The codebase is organized in a modular, datatype / feature centric way. Adding a feature for a new datatype can be done with minimal edits to existing code:

  1. Add a module implementing the new feature
  2. Import it in the appropriate registry file i.e. ludwig/features/feature_registries.py
  3. Add the new module to the intended registries i.e. input_type_registry

All datatype-specific logic lives in the corresponding feature module, all of which are under ludwig/features/.

Features

Feature classes provide raw data preprocessing logic specific to each data type in datatype mixin classes, i.e. BinaryFeatureMixin, NumberFeatureMixin, CategoryFeatureMixin. Feature mixins contain data preprocessing functions to obtain feature metadata (get_feature_meta, one-time dataset-wide operations to collect things like min, max, average, vocabulary, etc.) and to transform raw data into tensors using the previously calculated metadata (add_feature_data, which usually work on a dataset row basis).

Output features also contain datatype-specific logic to compute data postprocessing, to transform model predictions back into data space, and output metrics such as loss or accuracy.

Model Architectures

Encoders and decoders are modularized as well (they are under ludwig/encoders/ and ludwig/decoders/ respectively) so that they can be used by multiple features. For example sequence encoders are shared by text, sequence, and timeseries features.

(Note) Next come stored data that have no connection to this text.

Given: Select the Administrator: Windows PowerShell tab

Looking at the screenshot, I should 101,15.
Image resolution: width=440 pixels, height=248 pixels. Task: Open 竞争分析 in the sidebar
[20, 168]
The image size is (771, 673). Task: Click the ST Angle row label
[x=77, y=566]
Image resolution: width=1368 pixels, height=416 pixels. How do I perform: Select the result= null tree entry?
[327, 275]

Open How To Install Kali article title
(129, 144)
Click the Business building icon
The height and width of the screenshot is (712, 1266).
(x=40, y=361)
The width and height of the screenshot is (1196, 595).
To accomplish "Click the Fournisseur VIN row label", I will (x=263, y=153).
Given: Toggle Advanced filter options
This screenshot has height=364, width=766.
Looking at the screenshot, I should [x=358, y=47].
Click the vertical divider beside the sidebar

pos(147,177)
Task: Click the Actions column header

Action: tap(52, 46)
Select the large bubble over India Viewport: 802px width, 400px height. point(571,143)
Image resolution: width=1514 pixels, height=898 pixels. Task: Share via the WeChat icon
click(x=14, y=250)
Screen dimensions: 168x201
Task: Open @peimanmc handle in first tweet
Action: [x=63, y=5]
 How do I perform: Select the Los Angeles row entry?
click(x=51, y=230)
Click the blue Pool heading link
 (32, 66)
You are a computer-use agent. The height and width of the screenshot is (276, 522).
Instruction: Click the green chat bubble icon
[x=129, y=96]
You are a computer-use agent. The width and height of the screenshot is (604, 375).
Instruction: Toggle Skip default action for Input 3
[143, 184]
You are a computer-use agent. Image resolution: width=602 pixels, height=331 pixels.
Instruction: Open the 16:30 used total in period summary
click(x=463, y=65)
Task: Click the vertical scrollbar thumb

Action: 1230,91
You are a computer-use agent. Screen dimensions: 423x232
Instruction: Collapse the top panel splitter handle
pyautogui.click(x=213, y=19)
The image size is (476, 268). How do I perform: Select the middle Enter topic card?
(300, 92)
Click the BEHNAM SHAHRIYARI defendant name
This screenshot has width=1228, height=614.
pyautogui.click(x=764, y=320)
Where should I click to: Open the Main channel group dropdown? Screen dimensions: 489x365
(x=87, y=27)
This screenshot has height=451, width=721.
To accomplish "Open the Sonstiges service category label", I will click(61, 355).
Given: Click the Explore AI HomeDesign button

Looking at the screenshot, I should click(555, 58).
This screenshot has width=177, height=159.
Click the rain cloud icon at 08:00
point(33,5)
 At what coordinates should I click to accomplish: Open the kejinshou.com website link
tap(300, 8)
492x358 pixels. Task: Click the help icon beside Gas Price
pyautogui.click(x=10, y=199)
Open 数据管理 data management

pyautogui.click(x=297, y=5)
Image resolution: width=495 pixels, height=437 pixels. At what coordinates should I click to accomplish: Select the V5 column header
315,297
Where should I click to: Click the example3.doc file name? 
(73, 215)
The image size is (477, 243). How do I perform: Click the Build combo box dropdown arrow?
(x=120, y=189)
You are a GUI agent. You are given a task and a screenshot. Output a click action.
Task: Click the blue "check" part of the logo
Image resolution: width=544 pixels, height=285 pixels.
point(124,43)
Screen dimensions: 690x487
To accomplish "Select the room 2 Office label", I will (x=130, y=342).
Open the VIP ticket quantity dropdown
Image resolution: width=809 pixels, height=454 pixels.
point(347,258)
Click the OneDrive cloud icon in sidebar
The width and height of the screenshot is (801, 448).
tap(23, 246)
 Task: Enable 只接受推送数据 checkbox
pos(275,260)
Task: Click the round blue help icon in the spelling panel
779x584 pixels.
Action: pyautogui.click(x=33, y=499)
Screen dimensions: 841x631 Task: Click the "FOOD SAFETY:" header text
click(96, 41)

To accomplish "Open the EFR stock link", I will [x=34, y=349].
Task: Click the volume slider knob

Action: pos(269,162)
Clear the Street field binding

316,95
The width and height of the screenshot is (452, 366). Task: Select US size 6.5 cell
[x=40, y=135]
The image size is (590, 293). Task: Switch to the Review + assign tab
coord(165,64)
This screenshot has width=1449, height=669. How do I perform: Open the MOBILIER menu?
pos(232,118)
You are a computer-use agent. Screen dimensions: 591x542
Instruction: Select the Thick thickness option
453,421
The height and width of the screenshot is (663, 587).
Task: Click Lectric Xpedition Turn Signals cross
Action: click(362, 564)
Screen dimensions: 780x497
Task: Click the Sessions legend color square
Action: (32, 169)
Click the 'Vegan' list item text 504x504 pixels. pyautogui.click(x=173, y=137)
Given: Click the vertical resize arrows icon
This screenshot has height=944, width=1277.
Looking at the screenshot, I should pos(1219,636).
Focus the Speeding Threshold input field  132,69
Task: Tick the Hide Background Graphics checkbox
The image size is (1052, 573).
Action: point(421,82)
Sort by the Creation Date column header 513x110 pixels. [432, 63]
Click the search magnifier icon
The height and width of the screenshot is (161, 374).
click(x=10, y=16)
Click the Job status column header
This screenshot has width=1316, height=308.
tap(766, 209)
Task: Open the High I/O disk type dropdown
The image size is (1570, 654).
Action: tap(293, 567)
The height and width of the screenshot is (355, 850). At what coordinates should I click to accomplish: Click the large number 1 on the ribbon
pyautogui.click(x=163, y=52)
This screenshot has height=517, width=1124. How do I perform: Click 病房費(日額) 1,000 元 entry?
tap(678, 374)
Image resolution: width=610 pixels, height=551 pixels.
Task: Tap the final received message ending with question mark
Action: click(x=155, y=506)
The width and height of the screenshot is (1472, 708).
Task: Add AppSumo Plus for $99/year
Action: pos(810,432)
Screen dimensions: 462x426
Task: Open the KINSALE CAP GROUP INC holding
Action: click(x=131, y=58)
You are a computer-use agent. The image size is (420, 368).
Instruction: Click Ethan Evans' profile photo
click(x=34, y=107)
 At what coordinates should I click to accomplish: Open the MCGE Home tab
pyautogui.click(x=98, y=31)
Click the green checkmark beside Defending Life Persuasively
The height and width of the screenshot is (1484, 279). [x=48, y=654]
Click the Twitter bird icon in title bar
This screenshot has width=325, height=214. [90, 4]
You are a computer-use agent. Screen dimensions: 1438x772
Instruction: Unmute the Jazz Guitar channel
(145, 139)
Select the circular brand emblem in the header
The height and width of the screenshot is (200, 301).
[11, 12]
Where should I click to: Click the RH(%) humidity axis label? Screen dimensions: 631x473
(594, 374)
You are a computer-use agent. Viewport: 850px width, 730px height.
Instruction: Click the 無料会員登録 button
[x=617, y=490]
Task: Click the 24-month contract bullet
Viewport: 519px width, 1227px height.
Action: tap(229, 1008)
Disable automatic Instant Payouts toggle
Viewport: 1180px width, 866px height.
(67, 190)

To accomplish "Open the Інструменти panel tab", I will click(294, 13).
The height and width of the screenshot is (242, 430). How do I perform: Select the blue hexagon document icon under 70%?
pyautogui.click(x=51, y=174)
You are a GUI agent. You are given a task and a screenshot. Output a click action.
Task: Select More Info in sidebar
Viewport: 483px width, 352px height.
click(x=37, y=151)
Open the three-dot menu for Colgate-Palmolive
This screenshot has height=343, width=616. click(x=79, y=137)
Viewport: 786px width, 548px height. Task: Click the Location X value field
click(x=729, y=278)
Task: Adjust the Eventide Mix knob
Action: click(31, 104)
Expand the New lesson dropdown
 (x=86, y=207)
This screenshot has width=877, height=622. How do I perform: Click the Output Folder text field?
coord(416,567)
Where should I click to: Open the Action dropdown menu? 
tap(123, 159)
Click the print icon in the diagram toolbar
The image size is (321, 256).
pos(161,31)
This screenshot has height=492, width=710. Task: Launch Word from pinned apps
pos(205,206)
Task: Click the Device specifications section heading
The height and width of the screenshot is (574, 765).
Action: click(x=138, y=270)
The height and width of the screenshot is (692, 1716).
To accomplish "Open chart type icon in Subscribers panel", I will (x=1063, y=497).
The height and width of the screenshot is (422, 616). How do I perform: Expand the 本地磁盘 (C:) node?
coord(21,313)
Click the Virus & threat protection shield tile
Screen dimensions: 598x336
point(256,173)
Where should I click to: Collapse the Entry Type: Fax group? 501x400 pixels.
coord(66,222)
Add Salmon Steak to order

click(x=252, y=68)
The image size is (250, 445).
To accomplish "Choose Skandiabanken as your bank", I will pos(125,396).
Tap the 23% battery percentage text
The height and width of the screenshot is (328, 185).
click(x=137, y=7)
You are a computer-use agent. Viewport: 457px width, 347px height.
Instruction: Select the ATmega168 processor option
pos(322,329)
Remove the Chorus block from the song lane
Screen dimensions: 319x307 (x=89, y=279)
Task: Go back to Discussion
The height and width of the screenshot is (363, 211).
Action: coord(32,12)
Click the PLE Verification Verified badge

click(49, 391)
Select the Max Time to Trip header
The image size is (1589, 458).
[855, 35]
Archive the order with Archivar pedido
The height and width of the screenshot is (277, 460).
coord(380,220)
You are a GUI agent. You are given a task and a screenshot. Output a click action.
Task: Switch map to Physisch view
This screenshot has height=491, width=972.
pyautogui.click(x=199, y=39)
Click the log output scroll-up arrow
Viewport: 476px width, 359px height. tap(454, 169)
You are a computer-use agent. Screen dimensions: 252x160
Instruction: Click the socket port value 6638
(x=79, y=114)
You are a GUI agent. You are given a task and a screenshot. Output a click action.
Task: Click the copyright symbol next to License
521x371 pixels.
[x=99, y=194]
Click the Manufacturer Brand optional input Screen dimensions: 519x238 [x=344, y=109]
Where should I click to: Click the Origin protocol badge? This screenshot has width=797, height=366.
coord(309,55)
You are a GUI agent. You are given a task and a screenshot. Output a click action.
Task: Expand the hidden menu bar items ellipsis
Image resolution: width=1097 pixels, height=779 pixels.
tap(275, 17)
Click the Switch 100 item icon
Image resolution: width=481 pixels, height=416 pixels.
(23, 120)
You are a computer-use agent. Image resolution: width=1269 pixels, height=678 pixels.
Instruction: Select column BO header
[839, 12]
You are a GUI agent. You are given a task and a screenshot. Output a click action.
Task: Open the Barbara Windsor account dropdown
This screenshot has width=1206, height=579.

Various model architecture components which can be reused are also split into dedicated modules (i.e. convolutional modules, fully connected layers, attention, etc.) which are available in ludwig/modules/.

Training and Inference

The training logic resides in ludwig/trainers/trainer.py which initializes a training session, feeds the data, and executes the training loop. Prediction logic including batch prediction and evaluation resides in ludwig/models/predictor.py.

Ludwig CLI

The command line interface is managed by the ludwig/cli.py script, which imports the other scripts in the ludwig/ top-level directory which perform various sub-commands (experiment, evaluate, export, visualize, etc.).

The programmatic interface (which is also used by the CLI commands) is available in the ludwig/api.py.

Testing

All test code is in the tests/ directory. The tests/integration_tests/ subdirectory contains test cases which aim to provide end-to-end test coverage of all workflows provided by Ludwig.

The tests/ludwig/ directory contains unit tests, organized in a subdirectory tree parallel to the ludwig/ source tree. For more details on testing, see Style Guidelines and Tests.

Misc

Hyperparameter optimization logic is implemented in the scripts in the ludwig/hyperopt/ package.

The ludwig/utils/ package contains various internal utilities used by ludwig python modules.

Finally the ludwig/contrib/ packages contains user contributed code that integrates with external libraries.